As someone who earns his living through writing (no, not from this blog), I tend to get hung up on issues of clarity. I rail against buzzwords, and I reject mutations of colloquialisms that suck the original meanings out of them.
Which is not to say I am against the natural evolution of the language. Rather, I am against the degradation of expression – when people say things simply because they’ve heard it said, instead of because it is what they mean.
Because of this flaw in my character, I sometimes have a difficult time with contemporary expressions which may, indeed, make sense, but which clash with my own limited sensibilities. Case in point: the expression “push back” as it refers to time frames.

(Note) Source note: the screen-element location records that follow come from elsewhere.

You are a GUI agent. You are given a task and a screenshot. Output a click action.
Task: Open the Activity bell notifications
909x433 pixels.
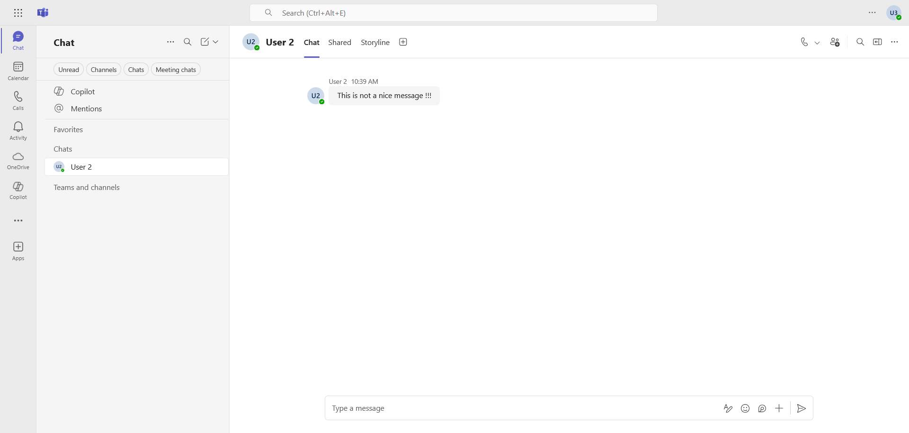point(18,130)
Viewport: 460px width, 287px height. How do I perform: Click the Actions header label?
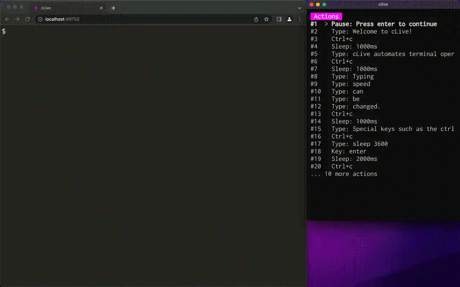coord(326,17)
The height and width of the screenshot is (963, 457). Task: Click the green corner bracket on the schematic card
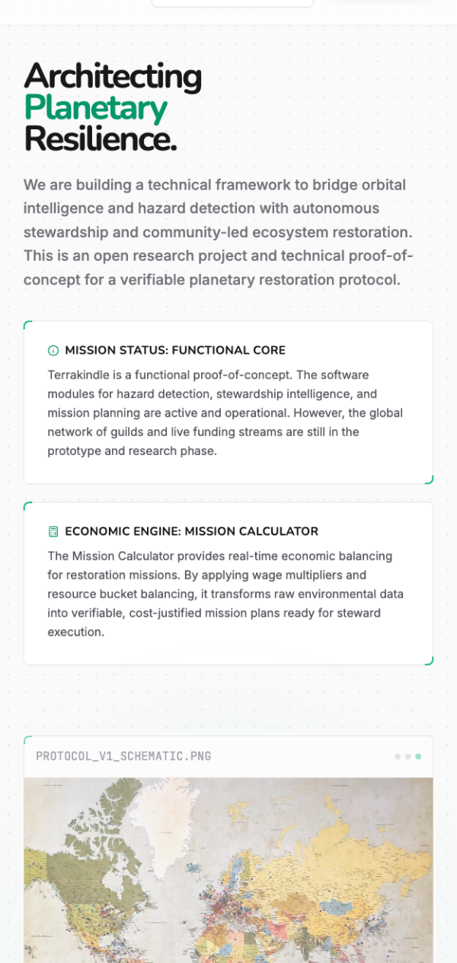27,739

Example: “The September 15th deadline has been pushed back by a week.” Does that mean the deadline is now September 8? Or is it September 22?
In common usage – at least in my experience – it means the new deadline is September 22, one week later than the original.

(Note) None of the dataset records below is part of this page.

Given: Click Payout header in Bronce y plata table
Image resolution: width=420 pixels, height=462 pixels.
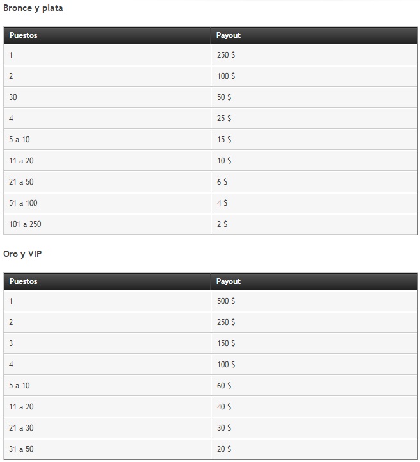Looking at the screenshot, I should coord(229,35).
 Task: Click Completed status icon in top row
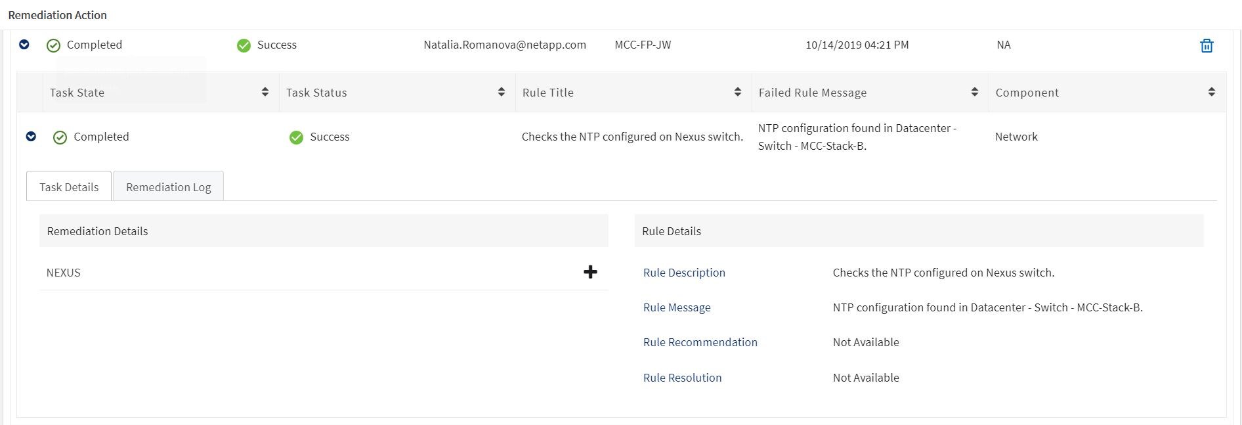pyautogui.click(x=54, y=45)
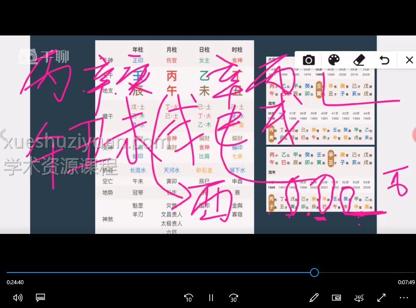
Task: Open picture-in-picture mini player
Action: coord(336,298)
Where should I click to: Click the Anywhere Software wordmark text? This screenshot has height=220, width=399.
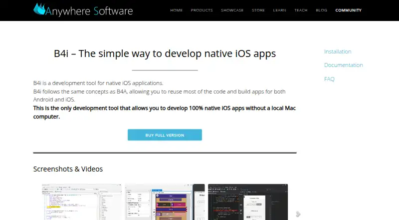pyautogui.click(x=89, y=11)
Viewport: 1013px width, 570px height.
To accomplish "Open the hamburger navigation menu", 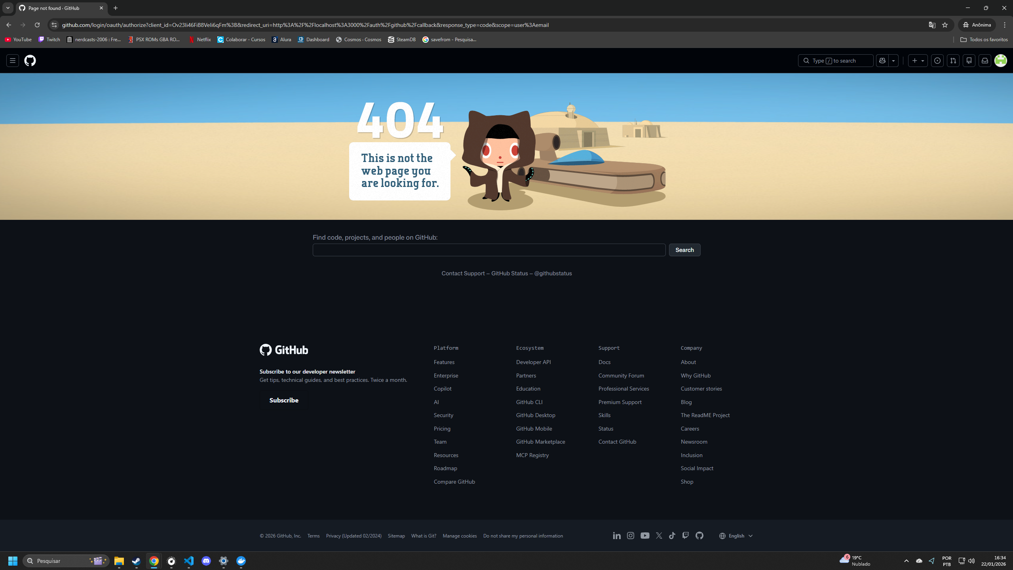I will pos(12,60).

That makes no sense to me. Time, as we know it, is linear. It moves forward. If you move an event in time back, it means going backwards. In other words, earlier in time. To move the deadline from September 15 to September 22 is to push it forward – farther ahead in time.
I don’t understand why people don’t get this. I suspect these are the same people who say things like “I could care less” without even blinking at the obvious flaw in logic.
To be fair, “I could care less” is the ironic version of “I could not care less,” but I think the irony is lost on most of the people who use this expression. They just say it because it is what other people say. But I have news for you folks: irony is over. It vanished from the colloquial lexicon almost ten years ago – back when “generation X” grew tired of whining and went out and got jobs.
In the meantime, the deadline to stop saying “pushed back” when you mean to say “pushed forward” has just been pushed back to yesterday. So stop it already!